▶ Saved data entries:
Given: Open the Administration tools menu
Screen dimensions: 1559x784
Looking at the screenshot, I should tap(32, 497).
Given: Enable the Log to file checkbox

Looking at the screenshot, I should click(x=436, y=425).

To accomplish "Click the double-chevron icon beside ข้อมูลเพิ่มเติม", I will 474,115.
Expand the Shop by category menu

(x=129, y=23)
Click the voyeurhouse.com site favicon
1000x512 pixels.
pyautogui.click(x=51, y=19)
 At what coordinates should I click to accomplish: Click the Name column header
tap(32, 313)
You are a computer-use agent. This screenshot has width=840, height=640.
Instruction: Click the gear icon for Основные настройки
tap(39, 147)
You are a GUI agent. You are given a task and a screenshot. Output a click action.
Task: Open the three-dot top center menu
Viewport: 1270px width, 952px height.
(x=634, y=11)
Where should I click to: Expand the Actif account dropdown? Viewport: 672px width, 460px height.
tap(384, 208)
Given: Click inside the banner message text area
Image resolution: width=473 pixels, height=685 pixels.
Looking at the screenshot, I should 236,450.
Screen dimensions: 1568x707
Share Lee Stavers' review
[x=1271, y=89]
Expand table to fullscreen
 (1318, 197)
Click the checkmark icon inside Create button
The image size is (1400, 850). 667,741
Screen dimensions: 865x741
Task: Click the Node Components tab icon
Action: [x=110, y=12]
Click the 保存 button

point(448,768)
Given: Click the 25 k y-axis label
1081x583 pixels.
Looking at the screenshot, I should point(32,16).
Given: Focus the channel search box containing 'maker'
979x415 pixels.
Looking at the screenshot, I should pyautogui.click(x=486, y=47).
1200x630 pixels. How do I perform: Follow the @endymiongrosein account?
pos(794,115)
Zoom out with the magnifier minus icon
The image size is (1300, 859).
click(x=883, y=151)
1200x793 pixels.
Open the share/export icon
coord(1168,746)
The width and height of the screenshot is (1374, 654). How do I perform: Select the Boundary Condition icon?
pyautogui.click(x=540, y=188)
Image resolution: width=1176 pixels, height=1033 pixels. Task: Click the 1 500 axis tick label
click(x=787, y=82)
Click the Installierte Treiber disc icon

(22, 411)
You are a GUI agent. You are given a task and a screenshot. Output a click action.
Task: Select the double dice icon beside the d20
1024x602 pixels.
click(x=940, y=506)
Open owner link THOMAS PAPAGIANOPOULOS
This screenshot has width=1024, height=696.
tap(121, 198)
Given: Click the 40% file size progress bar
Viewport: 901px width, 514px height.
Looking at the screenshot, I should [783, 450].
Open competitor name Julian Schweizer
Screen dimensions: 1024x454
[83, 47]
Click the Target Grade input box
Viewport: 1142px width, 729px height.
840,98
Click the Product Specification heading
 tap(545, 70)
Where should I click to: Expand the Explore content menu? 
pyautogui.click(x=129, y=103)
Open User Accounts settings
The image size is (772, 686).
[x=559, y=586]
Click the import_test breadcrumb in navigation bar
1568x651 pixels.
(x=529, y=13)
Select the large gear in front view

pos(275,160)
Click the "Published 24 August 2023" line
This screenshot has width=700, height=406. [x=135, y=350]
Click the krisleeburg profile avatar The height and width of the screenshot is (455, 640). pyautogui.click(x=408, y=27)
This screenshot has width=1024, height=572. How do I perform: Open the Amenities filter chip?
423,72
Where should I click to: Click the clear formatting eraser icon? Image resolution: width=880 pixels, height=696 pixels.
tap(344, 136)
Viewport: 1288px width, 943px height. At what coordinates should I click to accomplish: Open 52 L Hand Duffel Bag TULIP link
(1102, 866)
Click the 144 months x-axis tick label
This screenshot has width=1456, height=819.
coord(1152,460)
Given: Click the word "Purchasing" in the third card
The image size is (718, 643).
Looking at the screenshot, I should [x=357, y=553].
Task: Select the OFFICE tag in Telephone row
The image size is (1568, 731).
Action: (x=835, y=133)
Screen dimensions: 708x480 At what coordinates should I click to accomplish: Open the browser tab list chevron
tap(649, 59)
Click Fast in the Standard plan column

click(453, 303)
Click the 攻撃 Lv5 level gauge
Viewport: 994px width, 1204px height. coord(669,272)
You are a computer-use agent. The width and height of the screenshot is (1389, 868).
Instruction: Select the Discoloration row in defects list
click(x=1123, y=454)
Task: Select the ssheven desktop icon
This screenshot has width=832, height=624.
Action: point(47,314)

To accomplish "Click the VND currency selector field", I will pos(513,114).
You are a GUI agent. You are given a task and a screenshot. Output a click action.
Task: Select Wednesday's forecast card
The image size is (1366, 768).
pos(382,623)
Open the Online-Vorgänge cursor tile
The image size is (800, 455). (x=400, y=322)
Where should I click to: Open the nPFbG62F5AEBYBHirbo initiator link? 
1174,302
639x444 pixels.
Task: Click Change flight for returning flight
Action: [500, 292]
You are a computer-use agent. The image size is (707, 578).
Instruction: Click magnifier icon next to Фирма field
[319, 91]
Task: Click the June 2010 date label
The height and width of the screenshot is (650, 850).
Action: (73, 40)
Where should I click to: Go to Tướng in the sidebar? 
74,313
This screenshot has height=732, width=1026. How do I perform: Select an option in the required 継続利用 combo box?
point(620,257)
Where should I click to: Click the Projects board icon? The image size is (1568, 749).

▶ Instructions for the task: Please set down all of the data above again, matching it exactly.

▶ Task answer:
Given: Open the Administration tools menu
Screen dimensions: 1559x784
Looking at the screenshot, I should tap(32, 497).
Given: Enable the Log to file checkbox

Looking at the screenshot, I should click(x=436, y=425).

To accomplish "Click the double-chevron icon beside ข้อมูลเพิ่มเติม", I will 474,115.
Expand the Shop by category menu

(x=129, y=23)
Click the voyeurhouse.com site favicon
1000x512 pixels.
pyautogui.click(x=51, y=19)
 At what coordinates should I click to accomplish: Click the Name column header
tap(32, 313)
You are a computer-use agent. This screenshot has width=840, height=640.
Instruction: Click the gear icon for Основные настройки
tap(39, 147)
You are a GUI agent. You are given a task and a screenshot. Output a click action.
Task: Open the three-dot top center menu
Viewport: 1270px width, 952px height.
(x=634, y=11)
Where should I click to: Expand the Actif account dropdown? Viewport: 672px width, 460px height.
tap(384, 208)
Given: Click inside the banner message text area
Image resolution: width=473 pixels, height=685 pixels.
Looking at the screenshot, I should 236,450.
Screen dimensions: 1568x707
Share Lee Stavers' review
[x=1271, y=89]
Expand table to fullscreen
 (1318, 197)
Click the checkmark icon inside Create button
The image size is (1400, 850). 667,741
Screen dimensions: 865x741
Task: Click the Node Components tab icon
Action: [x=110, y=12]
Click the 保存 button

point(448,768)
Given: Click the 25 k y-axis label
1081x583 pixels.
Looking at the screenshot, I should point(32,16).
Given: Focus the channel search box containing 'maker'
979x415 pixels.
Looking at the screenshot, I should pyautogui.click(x=486, y=47).
1200x630 pixels. How do I perform: Follow the @endymiongrosein account?
pos(794,115)
Zoom out with the magnifier minus icon
The image size is (1300, 859).
click(x=883, y=151)
1200x793 pixels.
Open the share/export icon
coord(1168,746)
The width and height of the screenshot is (1374, 654). How do I perform: Select the Boundary Condition icon?
pyautogui.click(x=540, y=188)
Image resolution: width=1176 pixels, height=1033 pixels. Task: Click the 1 500 axis tick label
click(x=787, y=82)
Click the Installierte Treiber disc icon

(22, 411)
You are a GUI agent. You are given a task and a screenshot. Output a click action.
Task: Select the double dice icon beside the d20
1024x602 pixels.
click(x=940, y=506)
Open owner link THOMAS PAPAGIANOPOULOS
This screenshot has width=1024, height=696.
tap(121, 198)
Given: Click the 40% file size progress bar
Viewport: 901px width, 514px height.
Looking at the screenshot, I should [783, 450].
Open competitor name Julian Schweizer
Screen dimensions: 1024x454
[83, 47]
Click the Target Grade input box
Viewport: 1142px width, 729px height.
840,98
Click the Product Specification heading
 tap(545, 70)
Where should I click to: Expand the Explore content menu? 
pyautogui.click(x=129, y=103)
Open User Accounts settings
The image size is (772, 686).
[x=559, y=586]
Click the import_test breadcrumb in navigation bar
1568x651 pixels.
(x=529, y=13)
Select the large gear in front view

pos(275,160)
Click the "Published 24 August 2023" line
This screenshot has width=700, height=406. [x=135, y=350]
Click the krisleeburg profile avatar The height and width of the screenshot is (455, 640). pyautogui.click(x=408, y=27)
This screenshot has width=1024, height=572. How do I perform: Open the Amenities filter chip?
423,72
Where should I click to: Click the clear formatting eraser icon? Image resolution: width=880 pixels, height=696 pixels.
tap(344, 136)
Viewport: 1288px width, 943px height. At what coordinates should I click to accomplish: Open 52 L Hand Duffel Bag TULIP link
(1102, 866)
Click the 144 months x-axis tick label
This screenshot has width=1456, height=819.
coord(1152,460)
Given: Click the word "Purchasing" in the third card
The image size is (718, 643).
Looking at the screenshot, I should [x=357, y=553].
Task: Select the OFFICE tag in Telephone row
The image size is (1568, 731).
Action: (x=835, y=133)
Screen dimensions: 708x480 At what coordinates should I click to accomplish: Open the browser tab list chevron
tap(649, 59)
Click Fast in the Standard plan column

click(453, 303)
Click the 攻撃 Lv5 level gauge
Viewport: 994px width, 1204px height. coord(669,272)
You are a computer-use agent. The width and height of the screenshot is (1389, 868).
Instruction: Select the Discoloration row in defects list
click(x=1123, y=454)
Task: Select the ssheven desktop icon
This screenshot has width=832, height=624.
Action: point(47,314)

To accomplish "Click the VND currency selector field", I will pos(513,114).
You are a GUI agent. You are given a task and a screenshot. Output a click action.
Task: Select Wednesday's forecast card
The image size is (1366, 768).
pos(382,623)
Open the Online-Vorgänge cursor tile
The image size is (800, 455). (x=400, y=322)
Where should I click to: Open the nPFbG62F5AEBYBHirbo initiator link? 
1174,302
639x444 pixels.
Task: Click Change flight for returning flight
Action: [500, 292]
You are a computer-use agent. The image size is (707, 578).
Instruction: Click magnifier icon next to Фирма field
[319, 91]
Task: Click the June 2010 date label
The height and width of the screenshot is (650, 850).
Action: (73, 40)
Where should I click to: Go to Tướng in the sidebar? 
74,313
This screenshot has height=732, width=1026. How do I perform: Select an option in the required 継続利用 combo box?
point(620,257)
Where should I click to: Click the Projects board icon? The image size is (1568, 749).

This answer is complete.